# Refusal for Visa by UK 10 years



## ladyvailankanni (Feb 26, 2014)

Hi Senior folks

I was refused to enter UK due to forge docs issue in 2009 and I would like to know whiih countries I have an option to opt for PR or work visa 

Please kindly list out my options here 

Thanks in Advance

ladyvailankanni


----------



## Golo (Apr 15, 2011)

With all due respect is this a joke?


----------



## ladyvailankanni (Feb 26, 2014)

No I am afraid its not ...

when I applied for visa from India it was a dependent visa on Post study work Tier 1 visa... I got married to this person who is indian and then came to india but due to this docs issue I could not get the visa as I was deceived by bank person regarding account statements.. to sue this guy I had no proof because at the time of education loan he helped me from home town and after I found out that he used up all my money and gave me false doc he is never to be seen and nobody could find him or give me clues .... now coming to marriage this person and I had disputes meanwhile and he broke off the marriage and got the marriage void claiming that it was not his intention in the UK .. Even I had signed because i did not want that on records because I am indian woman and I cant disclose or later get caught by my parents ... in this situation how should I go about ... is there any country which would overlook my past immigration and considers my current capabilities?

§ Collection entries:
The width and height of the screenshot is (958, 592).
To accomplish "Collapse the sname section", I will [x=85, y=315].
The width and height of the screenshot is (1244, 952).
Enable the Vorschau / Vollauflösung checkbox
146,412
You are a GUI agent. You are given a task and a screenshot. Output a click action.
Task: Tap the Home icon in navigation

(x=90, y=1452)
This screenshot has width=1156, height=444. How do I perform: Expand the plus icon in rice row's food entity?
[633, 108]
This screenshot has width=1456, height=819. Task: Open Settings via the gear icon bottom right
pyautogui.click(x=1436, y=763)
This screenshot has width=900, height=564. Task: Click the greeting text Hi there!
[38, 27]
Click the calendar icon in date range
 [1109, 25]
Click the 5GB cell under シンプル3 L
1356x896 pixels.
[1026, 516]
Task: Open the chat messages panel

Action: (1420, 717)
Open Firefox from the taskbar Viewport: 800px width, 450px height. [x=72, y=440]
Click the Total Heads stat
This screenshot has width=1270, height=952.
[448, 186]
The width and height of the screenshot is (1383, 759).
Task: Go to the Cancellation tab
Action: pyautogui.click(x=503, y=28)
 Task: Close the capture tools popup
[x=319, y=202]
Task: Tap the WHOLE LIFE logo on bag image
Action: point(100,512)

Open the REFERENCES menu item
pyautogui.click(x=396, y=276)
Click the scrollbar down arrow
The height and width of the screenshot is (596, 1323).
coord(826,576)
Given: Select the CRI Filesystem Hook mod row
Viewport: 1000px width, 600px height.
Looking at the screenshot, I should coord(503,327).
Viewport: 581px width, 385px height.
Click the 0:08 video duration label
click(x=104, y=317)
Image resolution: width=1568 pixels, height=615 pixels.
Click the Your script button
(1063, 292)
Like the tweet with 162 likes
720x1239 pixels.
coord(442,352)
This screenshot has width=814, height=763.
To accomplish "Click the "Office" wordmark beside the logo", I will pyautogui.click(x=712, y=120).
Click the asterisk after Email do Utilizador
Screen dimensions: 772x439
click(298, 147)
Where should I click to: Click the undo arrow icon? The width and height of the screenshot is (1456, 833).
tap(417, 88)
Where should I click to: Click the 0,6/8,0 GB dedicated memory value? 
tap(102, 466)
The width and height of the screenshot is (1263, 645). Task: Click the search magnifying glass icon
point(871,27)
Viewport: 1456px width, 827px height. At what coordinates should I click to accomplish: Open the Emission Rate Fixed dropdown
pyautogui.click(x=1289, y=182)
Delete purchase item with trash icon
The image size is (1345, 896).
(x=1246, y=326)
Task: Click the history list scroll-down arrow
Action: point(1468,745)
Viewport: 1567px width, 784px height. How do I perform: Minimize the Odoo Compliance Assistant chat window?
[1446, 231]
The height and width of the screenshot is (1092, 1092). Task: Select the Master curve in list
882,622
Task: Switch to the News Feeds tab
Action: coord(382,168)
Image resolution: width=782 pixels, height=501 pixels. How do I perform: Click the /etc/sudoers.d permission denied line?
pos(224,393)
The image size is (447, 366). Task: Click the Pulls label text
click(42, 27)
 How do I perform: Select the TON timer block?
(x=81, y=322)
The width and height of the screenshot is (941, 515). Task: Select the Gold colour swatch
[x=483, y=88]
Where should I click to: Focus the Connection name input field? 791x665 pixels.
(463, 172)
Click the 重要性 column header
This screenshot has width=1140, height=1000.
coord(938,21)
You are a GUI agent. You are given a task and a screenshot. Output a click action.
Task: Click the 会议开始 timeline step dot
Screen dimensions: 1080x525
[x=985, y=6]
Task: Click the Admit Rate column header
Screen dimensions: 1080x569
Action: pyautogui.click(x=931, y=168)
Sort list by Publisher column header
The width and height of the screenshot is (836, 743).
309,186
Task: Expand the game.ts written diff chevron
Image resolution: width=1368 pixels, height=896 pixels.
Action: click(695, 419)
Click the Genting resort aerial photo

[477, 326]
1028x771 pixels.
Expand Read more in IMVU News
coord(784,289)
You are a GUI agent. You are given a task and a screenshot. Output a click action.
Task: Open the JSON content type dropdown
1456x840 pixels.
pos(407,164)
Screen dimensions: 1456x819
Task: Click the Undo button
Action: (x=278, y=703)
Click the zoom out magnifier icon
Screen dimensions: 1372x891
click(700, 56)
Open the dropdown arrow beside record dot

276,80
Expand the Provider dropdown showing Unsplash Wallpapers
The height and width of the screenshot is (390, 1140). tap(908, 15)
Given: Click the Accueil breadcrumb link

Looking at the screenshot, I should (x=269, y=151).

§ OBJECTIVE:
Write the next portion of the forum thread on the UK visa refusal, picking up after its final post. The collection entries are not needed for this work.

§ OUTPUT:
----------



## fergie (Oct 4, 2010)

Hong Kong rules about immigrants are very strict,border controls are very strict, they don't mess about .if Hk immigration rules are breeched, they will jail then deport, this is what they did to somebody our FDH knew, and they do this regularly to FDH's (foreign domestic helpers) who try to ignore HK iMM and labor laws
If you have any qualifications above a Hong Kong residents, you may stand a very tiny chance of working in HK.
You would also probably have to speak mandarin or Cantonese! they will fill a job with a local HK Chinese applicant before even considering an outsider, unless they have very special qualities.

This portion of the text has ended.